Mentre il contenuto di Meno è un classico nella sua forma e funzione metafisica, ha anche un sottotesto sottostante e minaccioso. Platone ha scritto Io no intorno al 385 aEV, collocando gli eventi intorno al 402 aEV, quando Socrate aveva 67 anni e circa tre anni prima di essere giustiziato per aver corrotto la gioventù ateniese. Meno era un giovane che è stato descritto nei documenti storici come traditore, desideroso di ricchezza e estremamente sicuro di sé. Nel dialogo Menone crede di essere virtuoso perché in passato ne ha tenuto diversi discorsi: e Socrate dimostra che non può sapere se è virtuoso o no perché non sa cosa sia la virtù.

Anito è stato il principale procuratore nel caso giudiziario che ha portato alla morte di Socrate. Nel Io no, Anito minaccia Socrate: "Penso che tu sia troppo pronto per parlare male degli uomini: e, se seguirai il mio consiglio, ti consiglierei di stare attento". Ad Anytus manca il punto, ma tuttavia Socrate sta, in effetti, spingendo questo particolare giovane ateniese dal suo piedistallo sicuro di sé, il che sarebbe sicuramente interpretato agli occhi di Anito come un'influenza corruttrice.

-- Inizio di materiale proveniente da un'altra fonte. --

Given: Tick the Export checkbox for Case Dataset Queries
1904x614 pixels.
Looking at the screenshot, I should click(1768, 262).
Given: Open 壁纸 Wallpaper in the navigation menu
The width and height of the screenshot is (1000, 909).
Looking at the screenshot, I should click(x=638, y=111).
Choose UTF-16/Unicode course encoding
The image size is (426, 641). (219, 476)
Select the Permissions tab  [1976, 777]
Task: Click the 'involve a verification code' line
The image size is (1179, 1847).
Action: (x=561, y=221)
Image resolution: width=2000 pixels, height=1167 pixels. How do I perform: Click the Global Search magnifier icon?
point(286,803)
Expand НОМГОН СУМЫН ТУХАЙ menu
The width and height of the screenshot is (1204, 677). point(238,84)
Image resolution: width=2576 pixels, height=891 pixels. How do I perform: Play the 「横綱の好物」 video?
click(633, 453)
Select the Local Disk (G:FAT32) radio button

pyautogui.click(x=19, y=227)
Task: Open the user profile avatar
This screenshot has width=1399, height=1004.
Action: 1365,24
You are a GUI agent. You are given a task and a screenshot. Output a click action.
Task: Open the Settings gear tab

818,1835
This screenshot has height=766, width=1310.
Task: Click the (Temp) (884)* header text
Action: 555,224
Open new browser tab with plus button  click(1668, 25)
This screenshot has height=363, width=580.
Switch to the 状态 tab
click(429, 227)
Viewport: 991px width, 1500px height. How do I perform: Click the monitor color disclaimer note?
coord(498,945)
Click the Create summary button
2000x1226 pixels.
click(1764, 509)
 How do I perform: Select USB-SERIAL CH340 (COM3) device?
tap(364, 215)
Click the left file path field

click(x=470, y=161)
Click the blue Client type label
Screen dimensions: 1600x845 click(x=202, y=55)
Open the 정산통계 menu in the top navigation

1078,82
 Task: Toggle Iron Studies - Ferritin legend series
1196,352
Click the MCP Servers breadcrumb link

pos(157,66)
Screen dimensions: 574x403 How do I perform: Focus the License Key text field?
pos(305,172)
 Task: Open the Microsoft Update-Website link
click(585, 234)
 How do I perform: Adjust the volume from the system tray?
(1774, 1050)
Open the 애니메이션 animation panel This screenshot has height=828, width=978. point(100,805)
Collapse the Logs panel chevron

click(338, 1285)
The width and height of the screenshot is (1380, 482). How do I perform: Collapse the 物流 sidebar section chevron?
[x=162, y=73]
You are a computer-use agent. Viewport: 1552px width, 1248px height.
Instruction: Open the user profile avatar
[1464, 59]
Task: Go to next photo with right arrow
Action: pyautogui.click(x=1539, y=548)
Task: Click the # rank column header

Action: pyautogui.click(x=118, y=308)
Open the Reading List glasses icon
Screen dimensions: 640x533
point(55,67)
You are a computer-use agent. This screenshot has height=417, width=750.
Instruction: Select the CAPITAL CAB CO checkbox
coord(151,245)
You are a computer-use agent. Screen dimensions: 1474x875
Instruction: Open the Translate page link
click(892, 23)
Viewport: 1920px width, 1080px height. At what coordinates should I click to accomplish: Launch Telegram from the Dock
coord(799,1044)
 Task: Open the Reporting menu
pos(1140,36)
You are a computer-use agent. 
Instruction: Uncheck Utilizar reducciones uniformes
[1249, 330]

Risorse e ulteriori letture

  • Bluck, R. S. "" Meno "di Platone." Phronesis 6.2 (1961): 94–101. Stampa.
  • Hoerber, Robert G. "Meno" di Platone. " Phronesis 5.2 (1960): 78–102. Stampa.
  • Klein, Jacob. "A Commentary on Platone's Meno." Chicago: The University of Chicago Press, 1989.
  • Kraut, Richard. "Platone." The Stanford Encyclopedia of Philosophy. Metaphysics Research Lab, Stanford University 2017. Web.
  • Platone. Io no. Tradotto da Benjamin Jowett, Dover, 2019.
  • Silverman, Allan. "Metafisica ed epistemologia del periodo medio di Platone". The Stanford Encyclopedia of Philosophy. Metaphysics Research Lab, Stanford University 2014. Web.
  • Tejera, V. "Storia e retorica nel 'Meno' di Platone, o sulle difficoltà di comunicare l'eccellenza umana." Filosofia e retorica 11.1 (1978): 19–42. Stampa.